[Collected data]

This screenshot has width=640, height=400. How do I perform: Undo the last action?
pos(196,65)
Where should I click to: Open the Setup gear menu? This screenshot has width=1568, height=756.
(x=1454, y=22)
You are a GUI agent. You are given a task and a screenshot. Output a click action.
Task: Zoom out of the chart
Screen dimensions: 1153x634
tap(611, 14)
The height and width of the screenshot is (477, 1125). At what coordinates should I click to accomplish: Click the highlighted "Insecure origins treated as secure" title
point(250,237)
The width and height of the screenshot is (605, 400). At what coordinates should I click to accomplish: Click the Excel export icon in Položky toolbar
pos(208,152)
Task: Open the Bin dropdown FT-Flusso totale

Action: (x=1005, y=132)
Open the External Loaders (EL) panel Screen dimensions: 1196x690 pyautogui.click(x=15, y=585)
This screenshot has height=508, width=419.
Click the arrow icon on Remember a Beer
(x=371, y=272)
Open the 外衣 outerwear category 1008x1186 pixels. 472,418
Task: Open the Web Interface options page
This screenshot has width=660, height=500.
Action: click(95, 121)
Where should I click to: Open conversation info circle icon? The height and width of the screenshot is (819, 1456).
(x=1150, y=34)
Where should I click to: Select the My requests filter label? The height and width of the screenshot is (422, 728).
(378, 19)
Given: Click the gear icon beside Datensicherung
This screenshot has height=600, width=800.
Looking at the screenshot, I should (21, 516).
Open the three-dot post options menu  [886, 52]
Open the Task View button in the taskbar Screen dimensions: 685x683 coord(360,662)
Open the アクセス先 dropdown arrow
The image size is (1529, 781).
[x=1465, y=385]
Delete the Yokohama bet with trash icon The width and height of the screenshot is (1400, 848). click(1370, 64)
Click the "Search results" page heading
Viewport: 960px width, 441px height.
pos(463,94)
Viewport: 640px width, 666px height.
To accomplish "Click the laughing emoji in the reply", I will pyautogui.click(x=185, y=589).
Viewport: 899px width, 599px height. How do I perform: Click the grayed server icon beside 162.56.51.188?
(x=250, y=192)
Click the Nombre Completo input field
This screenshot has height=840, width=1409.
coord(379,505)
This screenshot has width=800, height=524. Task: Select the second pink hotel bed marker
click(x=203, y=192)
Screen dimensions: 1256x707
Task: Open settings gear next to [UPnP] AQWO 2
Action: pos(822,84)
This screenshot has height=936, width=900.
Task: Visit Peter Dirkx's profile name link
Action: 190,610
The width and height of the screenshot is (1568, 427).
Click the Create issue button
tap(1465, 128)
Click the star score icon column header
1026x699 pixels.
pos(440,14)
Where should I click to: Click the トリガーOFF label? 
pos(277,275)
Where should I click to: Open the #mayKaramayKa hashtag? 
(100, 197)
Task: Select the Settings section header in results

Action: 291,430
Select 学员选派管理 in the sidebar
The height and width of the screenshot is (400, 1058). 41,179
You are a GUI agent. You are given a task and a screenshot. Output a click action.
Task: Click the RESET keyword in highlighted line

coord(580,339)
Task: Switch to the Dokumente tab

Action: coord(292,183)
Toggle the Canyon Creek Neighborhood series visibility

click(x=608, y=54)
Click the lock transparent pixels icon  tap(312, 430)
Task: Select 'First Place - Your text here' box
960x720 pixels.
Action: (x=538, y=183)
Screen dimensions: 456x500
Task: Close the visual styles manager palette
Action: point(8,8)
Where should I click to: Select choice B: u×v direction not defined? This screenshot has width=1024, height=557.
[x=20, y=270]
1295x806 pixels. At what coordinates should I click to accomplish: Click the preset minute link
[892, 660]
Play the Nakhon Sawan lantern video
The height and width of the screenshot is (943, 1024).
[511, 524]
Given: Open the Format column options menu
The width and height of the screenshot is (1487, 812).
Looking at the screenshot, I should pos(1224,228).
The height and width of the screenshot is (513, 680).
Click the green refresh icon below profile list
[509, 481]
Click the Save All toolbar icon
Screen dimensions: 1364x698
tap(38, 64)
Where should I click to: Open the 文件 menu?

DESCRIPTION OF THE TASK
Repeat all of the entries above exactly.

EXERCISE RESULT
This screenshot has width=640, height=400. How do I perform: Undo the last action?
pos(196,65)
Where should I click to: Open the Setup gear menu? This screenshot has width=1568, height=756.
(x=1454, y=22)
You are a GUI agent. You are given a task and a screenshot. Output a click action.
Task: Zoom out of the chart
Screen dimensions: 1153x634
tap(611, 14)
The height and width of the screenshot is (477, 1125). At what coordinates should I click to accomplish: Click the highlighted "Insecure origins treated as secure" title
point(250,237)
The width and height of the screenshot is (605, 400). At what coordinates should I click to accomplish: Click the Excel export icon in Položky toolbar
pos(208,152)
Task: Open the Bin dropdown FT-Flusso totale

Action: (x=1005, y=132)
Open the External Loaders (EL) panel Screen dimensions: 1196x690 pyautogui.click(x=15, y=585)
This screenshot has height=508, width=419.
Click the arrow icon on Remember a Beer
(x=371, y=272)
Open the 外衣 outerwear category 1008x1186 pixels. 472,418
Task: Open the Web Interface options page
This screenshot has width=660, height=500.
Action: click(95, 121)
Where should I click to: Open conversation info circle icon? The height and width of the screenshot is (819, 1456).
(x=1150, y=34)
Where should I click to: Select the My requests filter label? The height and width of the screenshot is (422, 728).
(378, 19)
Given: Click the gear icon beside Datensicherung
This screenshot has height=600, width=800.
Looking at the screenshot, I should (21, 516).
Open the three-dot post options menu  [886, 52]
Open the Task View button in the taskbar Screen dimensions: 685x683 coord(360,662)
Open the アクセス先 dropdown arrow
The image size is (1529, 781).
[x=1465, y=385]
Delete the Yokohama bet with trash icon The width and height of the screenshot is (1400, 848). click(1370, 64)
Click the "Search results" page heading
Viewport: 960px width, 441px height.
pos(463,94)
Viewport: 640px width, 666px height.
To accomplish "Click the laughing emoji in the reply", I will pyautogui.click(x=185, y=589).
Viewport: 899px width, 599px height. How do I perform: Click the grayed server icon beside 162.56.51.188?
(x=250, y=192)
Click the Nombre Completo input field
This screenshot has height=840, width=1409.
coord(379,505)
This screenshot has width=800, height=524. Task: Select the second pink hotel bed marker
click(x=203, y=192)
Screen dimensions: 1256x707
Task: Open settings gear next to [UPnP] AQWO 2
Action: pos(822,84)
This screenshot has height=936, width=900.
Task: Visit Peter Dirkx's profile name link
Action: 190,610
The width and height of the screenshot is (1568, 427).
Click the Create issue button
tap(1465, 128)
Click the star score icon column header
1026x699 pixels.
pos(440,14)
Where should I click to: Click the トリガーOFF label? 
pos(277,275)
Where should I click to: Open the #mayKaramayKa hashtag? 
(100, 197)
Task: Select the Settings section header in results

Action: 291,430
Select 学员选派管理 in the sidebar
The height and width of the screenshot is (400, 1058). 41,179
You are a GUI agent. You are given a task and a screenshot. Output a click action.
Task: Click the RESET keyword in highlighted line

coord(580,339)
Task: Switch to the Dokumente tab

Action: coord(292,183)
Toggle the Canyon Creek Neighborhood series visibility

click(x=608, y=54)
Click the lock transparent pixels icon  tap(312, 430)
Task: Select 'First Place - Your text here' box
960x720 pixels.
Action: (x=538, y=183)
Screen dimensions: 456x500
Task: Close the visual styles manager palette
Action: point(8,8)
Where should I click to: Select choice B: u×v direction not defined? This screenshot has width=1024, height=557.
[x=20, y=270]
1295x806 pixels. At what coordinates should I click to accomplish: Click the preset minute link
[892, 660]
Play the Nakhon Sawan lantern video
The height and width of the screenshot is (943, 1024).
[511, 524]
Given: Open the Format column options menu
The width and height of the screenshot is (1487, 812).
Looking at the screenshot, I should pos(1224,228).
The height and width of the screenshot is (513, 680).
Click the green refresh icon below profile list
[509, 481]
Click the Save All toolbar icon
Screen dimensions: 1364x698
tap(38, 64)
Where should I click to: Open the 文件 menu?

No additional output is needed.